» **TASK STATEMENT**
Of all the entries below, retype only the lines from the one with "Task: Expand the 应用 sidebar menu" through the one with "Given: Tick the Reportable checkbox", exactly as they appear.

» **Data entries**
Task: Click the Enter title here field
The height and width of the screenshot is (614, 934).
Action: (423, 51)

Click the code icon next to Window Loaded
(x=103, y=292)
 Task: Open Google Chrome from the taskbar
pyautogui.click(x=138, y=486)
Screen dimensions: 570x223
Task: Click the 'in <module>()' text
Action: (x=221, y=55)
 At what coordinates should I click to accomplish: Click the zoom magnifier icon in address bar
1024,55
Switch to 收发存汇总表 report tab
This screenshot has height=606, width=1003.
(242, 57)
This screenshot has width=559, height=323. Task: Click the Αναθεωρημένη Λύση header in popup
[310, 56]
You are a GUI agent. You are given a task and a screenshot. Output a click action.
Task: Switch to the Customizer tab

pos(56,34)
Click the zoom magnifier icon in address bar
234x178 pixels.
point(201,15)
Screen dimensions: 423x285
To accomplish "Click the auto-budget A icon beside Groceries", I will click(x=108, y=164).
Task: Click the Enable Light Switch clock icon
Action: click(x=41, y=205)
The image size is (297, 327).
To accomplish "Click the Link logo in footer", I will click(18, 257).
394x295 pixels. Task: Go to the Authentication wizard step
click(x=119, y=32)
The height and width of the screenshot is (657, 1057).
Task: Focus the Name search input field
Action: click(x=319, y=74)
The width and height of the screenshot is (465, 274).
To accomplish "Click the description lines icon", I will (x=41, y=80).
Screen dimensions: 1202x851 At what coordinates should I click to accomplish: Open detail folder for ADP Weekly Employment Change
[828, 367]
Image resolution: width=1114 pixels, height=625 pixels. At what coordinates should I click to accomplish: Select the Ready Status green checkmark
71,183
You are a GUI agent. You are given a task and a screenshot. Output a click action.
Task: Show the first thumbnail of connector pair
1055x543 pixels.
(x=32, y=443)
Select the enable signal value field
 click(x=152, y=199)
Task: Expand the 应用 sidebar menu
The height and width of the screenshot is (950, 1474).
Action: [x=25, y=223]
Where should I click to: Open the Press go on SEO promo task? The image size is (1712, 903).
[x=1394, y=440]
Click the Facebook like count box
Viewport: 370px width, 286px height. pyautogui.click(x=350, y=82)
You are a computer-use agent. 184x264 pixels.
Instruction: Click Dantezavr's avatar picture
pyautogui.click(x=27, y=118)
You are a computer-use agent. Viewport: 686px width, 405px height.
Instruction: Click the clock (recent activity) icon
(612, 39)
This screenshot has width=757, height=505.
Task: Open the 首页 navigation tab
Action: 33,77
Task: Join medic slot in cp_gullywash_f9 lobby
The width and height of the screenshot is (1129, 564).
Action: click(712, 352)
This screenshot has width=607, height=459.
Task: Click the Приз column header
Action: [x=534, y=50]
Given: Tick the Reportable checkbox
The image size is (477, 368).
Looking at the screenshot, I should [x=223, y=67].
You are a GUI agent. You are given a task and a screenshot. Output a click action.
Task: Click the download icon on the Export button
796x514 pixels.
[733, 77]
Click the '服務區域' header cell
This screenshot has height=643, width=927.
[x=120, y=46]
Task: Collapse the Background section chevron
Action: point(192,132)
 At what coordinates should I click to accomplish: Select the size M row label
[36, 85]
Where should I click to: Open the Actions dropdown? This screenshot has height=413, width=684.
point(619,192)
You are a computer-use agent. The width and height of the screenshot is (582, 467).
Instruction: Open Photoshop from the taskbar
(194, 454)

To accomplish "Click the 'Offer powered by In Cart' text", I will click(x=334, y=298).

» **RESPONSE BELOW**
Task: Expand the 应用 sidebar menu
The height and width of the screenshot is (950, 1474).
Action: [x=25, y=223]
Where should I click to: Open the Press go on SEO promo task? The image size is (1712, 903).
[x=1394, y=440]
Click the Facebook like count box
Viewport: 370px width, 286px height. pyautogui.click(x=350, y=82)
You are a computer-use agent. 184x264 pixels.
Instruction: Click Dantezavr's avatar picture
pyautogui.click(x=27, y=118)
You are a computer-use agent. Viewport: 686px width, 405px height.
Instruction: Click the clock (recent activity) icon
(612, 39)
This screenshot has width=757, height=505.
Task: Open the 首页 navigation tab
Action: 33,77
Task: Join medic slot in cp_gullywash_f9 lobby
The width and height of the screenshot is (1129, 564).
Action: click(712, 352)
This screenshot has width=607, height=459.
Task: Click the Приз column header
Action: [x=534, y=50]
Given: Tick the Reportable checkbox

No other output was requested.